I'm trying to process large (~50mb) sized xml files to store in the datastore. I've tried using backends, sockets (to pull the file via urlfetch), and even straight up uploading the file within my source code, but again keep running into limits (i.e. the 32 mb limit).

So, I'm really confused (and a little angry/frustrated). Does appengine really have no real way to process a large file? There does seem to be one potential work around, which would involve remote_apis, amazon (or google compute I guess) and a security/setup nightmare...

Http ranges was another thing I considered, but it'll be painful to somehow connect the different splitted parts together (unless I can manage to split the file at exact points)

This seems crazy so I thought I'd ask stackover flow... am I missing something?

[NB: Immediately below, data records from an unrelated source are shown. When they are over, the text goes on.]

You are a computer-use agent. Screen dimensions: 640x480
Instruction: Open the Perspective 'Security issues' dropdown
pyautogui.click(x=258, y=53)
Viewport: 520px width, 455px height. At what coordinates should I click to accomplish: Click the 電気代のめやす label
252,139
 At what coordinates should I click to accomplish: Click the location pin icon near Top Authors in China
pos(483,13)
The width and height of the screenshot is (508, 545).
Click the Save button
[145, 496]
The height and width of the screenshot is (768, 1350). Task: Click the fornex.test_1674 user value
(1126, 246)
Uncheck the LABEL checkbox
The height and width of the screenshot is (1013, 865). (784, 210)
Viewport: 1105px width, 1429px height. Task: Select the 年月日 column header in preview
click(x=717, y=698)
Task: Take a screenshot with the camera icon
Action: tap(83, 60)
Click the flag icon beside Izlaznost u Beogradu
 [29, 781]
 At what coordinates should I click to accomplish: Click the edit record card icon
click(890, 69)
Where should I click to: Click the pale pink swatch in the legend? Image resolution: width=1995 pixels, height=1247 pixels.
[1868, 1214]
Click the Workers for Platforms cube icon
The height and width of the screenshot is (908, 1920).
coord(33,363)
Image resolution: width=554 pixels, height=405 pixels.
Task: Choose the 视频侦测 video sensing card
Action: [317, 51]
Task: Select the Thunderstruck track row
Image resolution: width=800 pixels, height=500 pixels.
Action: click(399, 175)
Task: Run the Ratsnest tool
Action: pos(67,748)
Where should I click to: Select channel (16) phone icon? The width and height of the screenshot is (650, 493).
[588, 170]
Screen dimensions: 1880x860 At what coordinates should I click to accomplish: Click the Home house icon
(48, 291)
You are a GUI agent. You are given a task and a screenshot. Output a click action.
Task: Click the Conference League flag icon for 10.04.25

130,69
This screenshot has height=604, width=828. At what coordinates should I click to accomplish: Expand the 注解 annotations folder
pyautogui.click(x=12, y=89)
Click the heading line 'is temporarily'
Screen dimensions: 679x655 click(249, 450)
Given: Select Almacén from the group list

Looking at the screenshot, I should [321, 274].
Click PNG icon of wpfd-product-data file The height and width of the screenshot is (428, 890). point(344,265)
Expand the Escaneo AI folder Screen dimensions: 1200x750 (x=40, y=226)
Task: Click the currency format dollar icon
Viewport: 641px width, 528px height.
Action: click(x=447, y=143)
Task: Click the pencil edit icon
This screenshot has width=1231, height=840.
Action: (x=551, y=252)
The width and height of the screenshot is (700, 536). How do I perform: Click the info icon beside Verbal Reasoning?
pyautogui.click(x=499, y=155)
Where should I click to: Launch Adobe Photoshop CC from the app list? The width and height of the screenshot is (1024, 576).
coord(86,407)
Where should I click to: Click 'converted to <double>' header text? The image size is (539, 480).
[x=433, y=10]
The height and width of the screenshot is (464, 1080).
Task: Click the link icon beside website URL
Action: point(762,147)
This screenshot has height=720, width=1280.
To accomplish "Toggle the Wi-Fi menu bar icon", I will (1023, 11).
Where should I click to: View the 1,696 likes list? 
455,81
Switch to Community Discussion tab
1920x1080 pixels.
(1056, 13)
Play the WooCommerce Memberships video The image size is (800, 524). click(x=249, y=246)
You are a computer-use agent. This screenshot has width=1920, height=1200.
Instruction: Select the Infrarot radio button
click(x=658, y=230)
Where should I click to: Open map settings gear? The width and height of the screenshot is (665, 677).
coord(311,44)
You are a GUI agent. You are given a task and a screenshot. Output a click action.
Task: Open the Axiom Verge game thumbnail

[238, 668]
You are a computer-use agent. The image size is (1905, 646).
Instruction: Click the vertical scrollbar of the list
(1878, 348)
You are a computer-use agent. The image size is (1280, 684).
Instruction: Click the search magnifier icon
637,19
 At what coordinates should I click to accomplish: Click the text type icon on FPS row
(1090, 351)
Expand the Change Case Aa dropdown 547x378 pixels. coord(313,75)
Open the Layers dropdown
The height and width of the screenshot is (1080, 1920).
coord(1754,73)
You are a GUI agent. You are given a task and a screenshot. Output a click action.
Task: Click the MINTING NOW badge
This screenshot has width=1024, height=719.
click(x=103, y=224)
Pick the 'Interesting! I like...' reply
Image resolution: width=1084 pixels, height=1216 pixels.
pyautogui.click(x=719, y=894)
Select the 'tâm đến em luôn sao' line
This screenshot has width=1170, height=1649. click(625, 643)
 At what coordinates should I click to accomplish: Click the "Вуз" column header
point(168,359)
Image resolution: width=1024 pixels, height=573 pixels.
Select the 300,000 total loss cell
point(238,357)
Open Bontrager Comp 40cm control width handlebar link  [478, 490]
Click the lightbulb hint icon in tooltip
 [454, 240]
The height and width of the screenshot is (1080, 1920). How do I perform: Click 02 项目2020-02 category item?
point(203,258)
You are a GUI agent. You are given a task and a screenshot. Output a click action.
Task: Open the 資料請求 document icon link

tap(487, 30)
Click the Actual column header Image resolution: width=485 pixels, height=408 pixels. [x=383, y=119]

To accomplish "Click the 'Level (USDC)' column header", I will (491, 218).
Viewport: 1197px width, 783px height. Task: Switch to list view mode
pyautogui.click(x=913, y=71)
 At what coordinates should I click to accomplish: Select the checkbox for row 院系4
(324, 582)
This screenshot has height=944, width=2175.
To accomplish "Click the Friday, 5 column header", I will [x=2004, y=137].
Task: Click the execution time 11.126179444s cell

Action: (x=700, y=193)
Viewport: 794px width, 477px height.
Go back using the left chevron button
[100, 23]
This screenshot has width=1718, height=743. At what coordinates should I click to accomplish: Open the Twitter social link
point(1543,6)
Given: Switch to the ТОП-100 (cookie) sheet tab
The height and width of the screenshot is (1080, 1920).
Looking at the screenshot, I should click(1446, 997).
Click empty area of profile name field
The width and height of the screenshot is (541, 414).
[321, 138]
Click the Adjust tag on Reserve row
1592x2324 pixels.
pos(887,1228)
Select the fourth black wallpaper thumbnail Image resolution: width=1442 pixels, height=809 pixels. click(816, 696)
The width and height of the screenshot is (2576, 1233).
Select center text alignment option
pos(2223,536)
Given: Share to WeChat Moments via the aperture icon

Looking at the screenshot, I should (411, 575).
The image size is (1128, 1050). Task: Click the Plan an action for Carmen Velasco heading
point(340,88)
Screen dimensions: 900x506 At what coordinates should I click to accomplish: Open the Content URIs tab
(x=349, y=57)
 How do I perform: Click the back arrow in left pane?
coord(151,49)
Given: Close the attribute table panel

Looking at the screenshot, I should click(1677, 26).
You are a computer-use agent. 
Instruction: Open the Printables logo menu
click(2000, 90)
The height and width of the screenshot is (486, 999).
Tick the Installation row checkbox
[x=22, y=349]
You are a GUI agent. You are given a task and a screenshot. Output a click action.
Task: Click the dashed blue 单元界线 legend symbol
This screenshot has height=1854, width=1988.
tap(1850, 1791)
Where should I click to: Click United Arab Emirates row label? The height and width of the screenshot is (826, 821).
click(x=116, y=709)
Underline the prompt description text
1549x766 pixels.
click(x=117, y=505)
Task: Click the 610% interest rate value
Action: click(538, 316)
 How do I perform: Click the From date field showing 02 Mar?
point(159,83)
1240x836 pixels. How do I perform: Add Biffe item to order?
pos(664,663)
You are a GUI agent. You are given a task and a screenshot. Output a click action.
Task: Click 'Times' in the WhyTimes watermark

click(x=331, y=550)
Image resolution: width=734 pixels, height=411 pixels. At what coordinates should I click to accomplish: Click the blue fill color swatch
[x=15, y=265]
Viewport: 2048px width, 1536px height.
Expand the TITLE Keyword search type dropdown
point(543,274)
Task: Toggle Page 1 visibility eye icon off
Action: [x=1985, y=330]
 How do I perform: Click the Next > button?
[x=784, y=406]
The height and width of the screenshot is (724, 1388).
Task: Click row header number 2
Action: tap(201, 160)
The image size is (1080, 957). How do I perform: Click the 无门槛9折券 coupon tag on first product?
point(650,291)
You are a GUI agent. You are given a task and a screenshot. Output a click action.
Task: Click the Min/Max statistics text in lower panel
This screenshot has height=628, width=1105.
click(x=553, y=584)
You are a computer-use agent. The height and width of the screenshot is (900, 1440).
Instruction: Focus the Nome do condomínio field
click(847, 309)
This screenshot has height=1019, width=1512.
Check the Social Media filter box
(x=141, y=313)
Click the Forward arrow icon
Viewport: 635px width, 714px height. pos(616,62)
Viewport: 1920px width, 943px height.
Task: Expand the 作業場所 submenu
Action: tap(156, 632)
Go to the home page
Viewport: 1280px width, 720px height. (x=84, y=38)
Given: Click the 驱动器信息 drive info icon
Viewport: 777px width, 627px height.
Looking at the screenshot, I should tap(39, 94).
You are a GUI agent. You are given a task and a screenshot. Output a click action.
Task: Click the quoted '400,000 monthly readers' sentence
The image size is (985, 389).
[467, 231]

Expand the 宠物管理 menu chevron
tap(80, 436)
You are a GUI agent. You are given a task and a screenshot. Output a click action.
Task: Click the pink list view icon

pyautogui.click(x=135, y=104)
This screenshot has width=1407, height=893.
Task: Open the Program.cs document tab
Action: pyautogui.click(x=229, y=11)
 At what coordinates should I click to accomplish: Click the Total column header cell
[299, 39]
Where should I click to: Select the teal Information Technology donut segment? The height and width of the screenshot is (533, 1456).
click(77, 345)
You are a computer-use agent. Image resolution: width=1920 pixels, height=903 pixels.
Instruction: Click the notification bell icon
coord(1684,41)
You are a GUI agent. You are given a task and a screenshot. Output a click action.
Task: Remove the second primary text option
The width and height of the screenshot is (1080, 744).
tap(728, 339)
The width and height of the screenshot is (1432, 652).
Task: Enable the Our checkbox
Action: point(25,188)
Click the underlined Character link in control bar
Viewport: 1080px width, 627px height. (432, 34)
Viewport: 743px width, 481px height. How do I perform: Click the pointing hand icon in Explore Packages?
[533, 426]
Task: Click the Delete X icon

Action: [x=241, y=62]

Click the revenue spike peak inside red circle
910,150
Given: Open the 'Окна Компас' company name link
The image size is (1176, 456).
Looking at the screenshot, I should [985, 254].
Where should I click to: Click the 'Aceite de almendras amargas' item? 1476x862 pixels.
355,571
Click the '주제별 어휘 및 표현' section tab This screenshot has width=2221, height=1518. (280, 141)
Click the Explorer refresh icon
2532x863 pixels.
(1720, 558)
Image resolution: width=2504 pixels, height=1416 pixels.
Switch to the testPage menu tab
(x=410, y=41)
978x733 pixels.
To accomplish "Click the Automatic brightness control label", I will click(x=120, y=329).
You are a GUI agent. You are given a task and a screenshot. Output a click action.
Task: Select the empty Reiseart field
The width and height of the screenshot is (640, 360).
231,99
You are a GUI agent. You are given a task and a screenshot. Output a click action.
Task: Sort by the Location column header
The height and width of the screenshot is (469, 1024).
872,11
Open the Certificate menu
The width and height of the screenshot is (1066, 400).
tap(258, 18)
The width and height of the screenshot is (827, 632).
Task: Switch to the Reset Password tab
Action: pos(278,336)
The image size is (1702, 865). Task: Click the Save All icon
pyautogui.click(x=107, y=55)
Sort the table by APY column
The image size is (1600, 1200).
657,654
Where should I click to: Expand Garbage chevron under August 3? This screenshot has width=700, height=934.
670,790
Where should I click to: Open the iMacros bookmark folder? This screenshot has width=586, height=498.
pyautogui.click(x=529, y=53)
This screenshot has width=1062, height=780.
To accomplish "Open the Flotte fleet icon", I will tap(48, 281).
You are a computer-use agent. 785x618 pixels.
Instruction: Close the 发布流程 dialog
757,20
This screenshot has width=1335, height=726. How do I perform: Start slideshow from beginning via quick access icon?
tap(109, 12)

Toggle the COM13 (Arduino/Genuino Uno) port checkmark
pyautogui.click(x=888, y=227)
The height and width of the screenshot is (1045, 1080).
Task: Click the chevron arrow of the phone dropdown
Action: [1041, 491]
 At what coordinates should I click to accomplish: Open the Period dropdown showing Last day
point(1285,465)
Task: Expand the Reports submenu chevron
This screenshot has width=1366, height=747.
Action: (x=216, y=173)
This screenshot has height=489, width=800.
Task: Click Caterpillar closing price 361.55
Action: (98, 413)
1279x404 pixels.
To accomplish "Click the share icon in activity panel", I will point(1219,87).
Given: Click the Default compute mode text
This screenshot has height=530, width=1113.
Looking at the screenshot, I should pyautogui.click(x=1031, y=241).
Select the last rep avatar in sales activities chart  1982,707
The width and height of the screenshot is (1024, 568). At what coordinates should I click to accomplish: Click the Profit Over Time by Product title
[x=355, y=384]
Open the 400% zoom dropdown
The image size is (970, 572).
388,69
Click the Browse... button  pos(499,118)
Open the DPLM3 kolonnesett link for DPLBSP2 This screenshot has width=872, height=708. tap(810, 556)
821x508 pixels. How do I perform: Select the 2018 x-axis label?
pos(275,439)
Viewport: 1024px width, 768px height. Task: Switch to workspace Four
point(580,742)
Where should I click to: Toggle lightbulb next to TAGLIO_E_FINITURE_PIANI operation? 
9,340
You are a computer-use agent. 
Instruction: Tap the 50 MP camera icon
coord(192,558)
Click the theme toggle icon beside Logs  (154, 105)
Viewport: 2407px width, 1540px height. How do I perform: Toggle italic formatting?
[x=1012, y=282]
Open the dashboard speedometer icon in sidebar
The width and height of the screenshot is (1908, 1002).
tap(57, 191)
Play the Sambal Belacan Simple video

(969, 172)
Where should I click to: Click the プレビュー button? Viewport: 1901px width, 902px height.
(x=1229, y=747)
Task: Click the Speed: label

update Tried using range requests and it looks like the server I'm trying to stream from doesn't use it. So right now I'm thinking either downloading the file, hosting it on another server, then use appengine to access that via range http requests on backends AND then automate the entire process so I can run it as a cron job :/ (the craziness of having to do all this work for something so simple... sigh)

解决方案

What about storing it in the cloud storage and reading it incrementally, as you can access it line by line (in Python anyway) so it wont' consume all resources.

https://developers.google.com/appengine/docs/python/googlecloudstorageclient/

https://developers.google.com/storage/

The GCS client library lets your application read files from and write files to buckets in Google Cloud Storage (GCS). This library supports reading and writing large amounts of data to GCS, with internal error handling and retries, so you don't have to write your own code to do this. Moreover, it provides read buffering with prefetch so your app can be more efficient.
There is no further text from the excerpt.